Nothing
################################################################################
#' @title Density Plotting for Manipulation Testing
#'
#' @description \code{rdplotdensity} constructs density plots. It is based on the
#' local polynomial density estimator proposed in Cattaneo, Jansson and Ma (2020, 2023).
#' A companion \code{Stata} package is described in Cattaneo, Jansson and Ma (2018).
#'
#' Companion command: \code{\link{rddensity}} for manipulation (density discontinuity) testing.
#'
#' Related Stata and R packages useful for inference in regression discontinuity (RD)
#' designs are described in the website: \url{https://rdpackages.github.io/}.
#'
#' @details
#' Bias correction is only used for the construction of confidence intervals/bands, but not for point
#' estimation.

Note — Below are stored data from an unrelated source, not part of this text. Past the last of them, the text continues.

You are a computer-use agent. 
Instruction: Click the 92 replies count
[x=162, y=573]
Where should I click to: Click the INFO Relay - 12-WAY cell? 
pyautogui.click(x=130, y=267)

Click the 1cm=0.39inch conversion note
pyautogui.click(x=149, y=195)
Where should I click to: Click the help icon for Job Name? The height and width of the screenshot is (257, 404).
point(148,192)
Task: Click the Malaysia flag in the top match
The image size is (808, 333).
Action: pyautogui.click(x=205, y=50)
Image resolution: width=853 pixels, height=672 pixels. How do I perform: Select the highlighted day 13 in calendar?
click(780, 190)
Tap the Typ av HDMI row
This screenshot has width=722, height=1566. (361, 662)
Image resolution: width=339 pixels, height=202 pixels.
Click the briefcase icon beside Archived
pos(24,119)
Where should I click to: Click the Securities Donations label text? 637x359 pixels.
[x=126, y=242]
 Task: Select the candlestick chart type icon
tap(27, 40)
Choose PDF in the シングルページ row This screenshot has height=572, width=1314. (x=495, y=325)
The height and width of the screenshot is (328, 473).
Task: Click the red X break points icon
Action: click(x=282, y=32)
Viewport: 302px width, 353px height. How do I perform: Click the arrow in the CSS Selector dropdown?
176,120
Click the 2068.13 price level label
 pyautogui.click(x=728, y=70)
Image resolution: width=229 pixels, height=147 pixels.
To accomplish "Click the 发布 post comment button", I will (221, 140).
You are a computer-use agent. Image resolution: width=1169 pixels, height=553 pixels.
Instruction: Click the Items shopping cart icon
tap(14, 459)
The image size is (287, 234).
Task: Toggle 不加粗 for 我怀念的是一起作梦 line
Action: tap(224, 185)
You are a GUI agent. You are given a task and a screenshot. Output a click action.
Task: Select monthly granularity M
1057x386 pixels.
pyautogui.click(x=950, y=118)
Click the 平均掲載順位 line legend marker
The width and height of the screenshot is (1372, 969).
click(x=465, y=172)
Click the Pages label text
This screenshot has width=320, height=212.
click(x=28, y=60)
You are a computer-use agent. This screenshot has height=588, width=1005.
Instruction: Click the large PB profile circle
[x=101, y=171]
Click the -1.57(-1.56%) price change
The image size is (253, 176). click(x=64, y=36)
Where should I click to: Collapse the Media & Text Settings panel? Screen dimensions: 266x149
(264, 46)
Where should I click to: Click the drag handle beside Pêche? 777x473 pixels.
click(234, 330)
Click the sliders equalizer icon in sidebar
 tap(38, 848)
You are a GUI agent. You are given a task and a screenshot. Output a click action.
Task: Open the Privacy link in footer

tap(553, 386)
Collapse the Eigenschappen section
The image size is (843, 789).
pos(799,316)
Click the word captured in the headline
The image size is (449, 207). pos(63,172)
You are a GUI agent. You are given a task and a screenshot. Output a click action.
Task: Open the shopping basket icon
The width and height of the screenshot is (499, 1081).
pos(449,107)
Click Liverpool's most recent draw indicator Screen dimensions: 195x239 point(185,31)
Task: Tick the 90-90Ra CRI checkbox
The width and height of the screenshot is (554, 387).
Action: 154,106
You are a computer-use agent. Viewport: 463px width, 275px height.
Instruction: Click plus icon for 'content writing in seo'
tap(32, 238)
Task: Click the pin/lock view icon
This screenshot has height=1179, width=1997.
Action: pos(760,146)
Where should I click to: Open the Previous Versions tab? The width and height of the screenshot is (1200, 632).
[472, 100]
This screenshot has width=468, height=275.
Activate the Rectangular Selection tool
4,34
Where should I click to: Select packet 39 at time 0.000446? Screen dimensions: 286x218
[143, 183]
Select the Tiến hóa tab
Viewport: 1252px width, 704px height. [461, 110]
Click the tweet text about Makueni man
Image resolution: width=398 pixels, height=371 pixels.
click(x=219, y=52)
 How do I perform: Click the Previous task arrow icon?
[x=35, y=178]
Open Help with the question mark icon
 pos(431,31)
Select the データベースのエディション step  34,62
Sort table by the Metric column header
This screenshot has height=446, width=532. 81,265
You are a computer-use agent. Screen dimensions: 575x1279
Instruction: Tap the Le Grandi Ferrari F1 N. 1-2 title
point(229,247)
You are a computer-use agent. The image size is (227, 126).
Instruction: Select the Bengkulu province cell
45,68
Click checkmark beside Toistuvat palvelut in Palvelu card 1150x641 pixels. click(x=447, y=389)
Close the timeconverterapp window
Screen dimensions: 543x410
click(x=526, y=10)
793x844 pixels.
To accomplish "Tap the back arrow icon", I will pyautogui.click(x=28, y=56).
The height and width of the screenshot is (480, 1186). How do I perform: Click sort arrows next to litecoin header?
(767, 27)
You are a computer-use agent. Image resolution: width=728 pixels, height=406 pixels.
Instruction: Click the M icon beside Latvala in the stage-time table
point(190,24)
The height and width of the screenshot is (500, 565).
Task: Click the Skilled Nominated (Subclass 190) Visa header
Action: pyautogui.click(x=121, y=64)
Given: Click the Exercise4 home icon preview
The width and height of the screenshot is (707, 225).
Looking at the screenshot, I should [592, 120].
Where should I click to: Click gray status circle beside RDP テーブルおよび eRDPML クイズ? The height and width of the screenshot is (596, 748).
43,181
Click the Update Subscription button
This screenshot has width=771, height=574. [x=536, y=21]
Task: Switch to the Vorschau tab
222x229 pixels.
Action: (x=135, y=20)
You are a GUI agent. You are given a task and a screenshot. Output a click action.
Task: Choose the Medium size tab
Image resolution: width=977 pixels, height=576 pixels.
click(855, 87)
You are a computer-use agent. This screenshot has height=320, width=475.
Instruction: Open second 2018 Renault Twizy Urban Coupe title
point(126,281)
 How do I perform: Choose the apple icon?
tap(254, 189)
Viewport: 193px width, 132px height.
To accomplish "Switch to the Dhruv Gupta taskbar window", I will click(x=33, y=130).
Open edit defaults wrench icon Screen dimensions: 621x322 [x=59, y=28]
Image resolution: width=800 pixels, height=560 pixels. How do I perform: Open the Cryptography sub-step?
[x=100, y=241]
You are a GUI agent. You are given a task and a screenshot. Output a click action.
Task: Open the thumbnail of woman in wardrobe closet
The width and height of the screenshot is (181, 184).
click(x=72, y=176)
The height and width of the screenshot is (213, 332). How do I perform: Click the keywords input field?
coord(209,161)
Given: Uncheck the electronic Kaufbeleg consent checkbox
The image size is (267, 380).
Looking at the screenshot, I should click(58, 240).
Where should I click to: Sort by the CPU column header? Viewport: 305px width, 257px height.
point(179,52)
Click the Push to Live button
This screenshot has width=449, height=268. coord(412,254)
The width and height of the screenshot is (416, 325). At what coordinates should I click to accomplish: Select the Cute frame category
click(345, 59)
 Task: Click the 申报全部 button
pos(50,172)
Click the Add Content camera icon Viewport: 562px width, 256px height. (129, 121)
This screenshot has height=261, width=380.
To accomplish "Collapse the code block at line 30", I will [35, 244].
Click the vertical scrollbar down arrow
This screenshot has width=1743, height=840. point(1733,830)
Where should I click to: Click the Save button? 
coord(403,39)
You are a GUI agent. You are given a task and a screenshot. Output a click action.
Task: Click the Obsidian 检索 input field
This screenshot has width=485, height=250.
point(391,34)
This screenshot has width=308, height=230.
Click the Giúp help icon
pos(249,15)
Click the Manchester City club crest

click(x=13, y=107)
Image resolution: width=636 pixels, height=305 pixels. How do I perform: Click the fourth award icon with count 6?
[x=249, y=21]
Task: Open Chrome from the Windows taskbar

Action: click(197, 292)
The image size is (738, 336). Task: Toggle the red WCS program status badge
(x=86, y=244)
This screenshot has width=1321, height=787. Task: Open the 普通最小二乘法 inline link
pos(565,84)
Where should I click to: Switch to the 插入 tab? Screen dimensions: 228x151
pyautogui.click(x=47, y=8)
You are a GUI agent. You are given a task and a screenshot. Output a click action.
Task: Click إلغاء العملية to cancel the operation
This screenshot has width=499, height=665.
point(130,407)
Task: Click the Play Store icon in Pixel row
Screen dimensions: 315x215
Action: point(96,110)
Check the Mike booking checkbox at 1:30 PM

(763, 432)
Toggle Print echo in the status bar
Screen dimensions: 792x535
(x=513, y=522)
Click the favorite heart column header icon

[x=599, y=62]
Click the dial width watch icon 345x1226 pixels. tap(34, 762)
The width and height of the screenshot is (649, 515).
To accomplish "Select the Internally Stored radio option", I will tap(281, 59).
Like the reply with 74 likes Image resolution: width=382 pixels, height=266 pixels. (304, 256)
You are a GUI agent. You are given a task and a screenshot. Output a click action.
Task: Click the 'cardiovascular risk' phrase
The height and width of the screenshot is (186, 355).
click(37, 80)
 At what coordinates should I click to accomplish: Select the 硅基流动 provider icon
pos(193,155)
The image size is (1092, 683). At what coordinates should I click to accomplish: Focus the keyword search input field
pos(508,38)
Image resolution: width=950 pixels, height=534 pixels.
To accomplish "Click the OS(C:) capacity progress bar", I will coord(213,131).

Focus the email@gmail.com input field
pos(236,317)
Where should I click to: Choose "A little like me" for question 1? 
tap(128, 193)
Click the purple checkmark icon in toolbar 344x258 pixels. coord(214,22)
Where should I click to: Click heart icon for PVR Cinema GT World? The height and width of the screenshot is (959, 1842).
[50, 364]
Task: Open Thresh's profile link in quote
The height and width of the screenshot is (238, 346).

The point estimates, denoted by \code{f_p}, are constructed using local polynomial estimates of order
#' \code{p}, while the centering of the confidence intervals/bands, denoted by \code{f_q}, are constructed using local
#' polynomial estimates of order \code{q}. The confidence intervals/bands take the form:
#' \code{[f_q - cv * SE(f_q) , f_q + cv * SE(f_q)]}, where \code{cv} denotes the appropriate critical value and
#' \code{SE(f_q)} denotes a standard error estimate
#' for the centering of the confidence interval/band. As a result, the confidence intervals/bands may not be
#' centered at the point estimates because they have been bias-corrected. Setting \code{q} and \code{p} to be equal
#' results on centered at the point estimate confidence intervals/bands, but requires undersmoothing for valid
#' inference (i.e., (I)MSE-optimal bandwdith for the density point estimator cannot be used). Hence the bandwidth
#' would need to be specified manually when \code{q=p}, and the point estimates will not be (I)MSE optimal. See
#' Cattaneo, Jansson and Ma (2022, 2023) for details, and also Calonico, Cattaneo, and Farrell (2018, 2022) for
#' robust bias correction methods.
#'
#' Sometimes the density point estimates may lie outside of the confidence intervals/bands, which can happen if
#' the underlying distribution exhibits high curvature at some evaluation point(s). One possible solution in this
#' case is to increase the polynomial order \code{p} or to employ a smaller bandwidth.
#'
#' @param rdd Object returned by \code{\link{rddensity}}
#' @param X Numeric vector or one dimensional matrix/data frame, the running variable.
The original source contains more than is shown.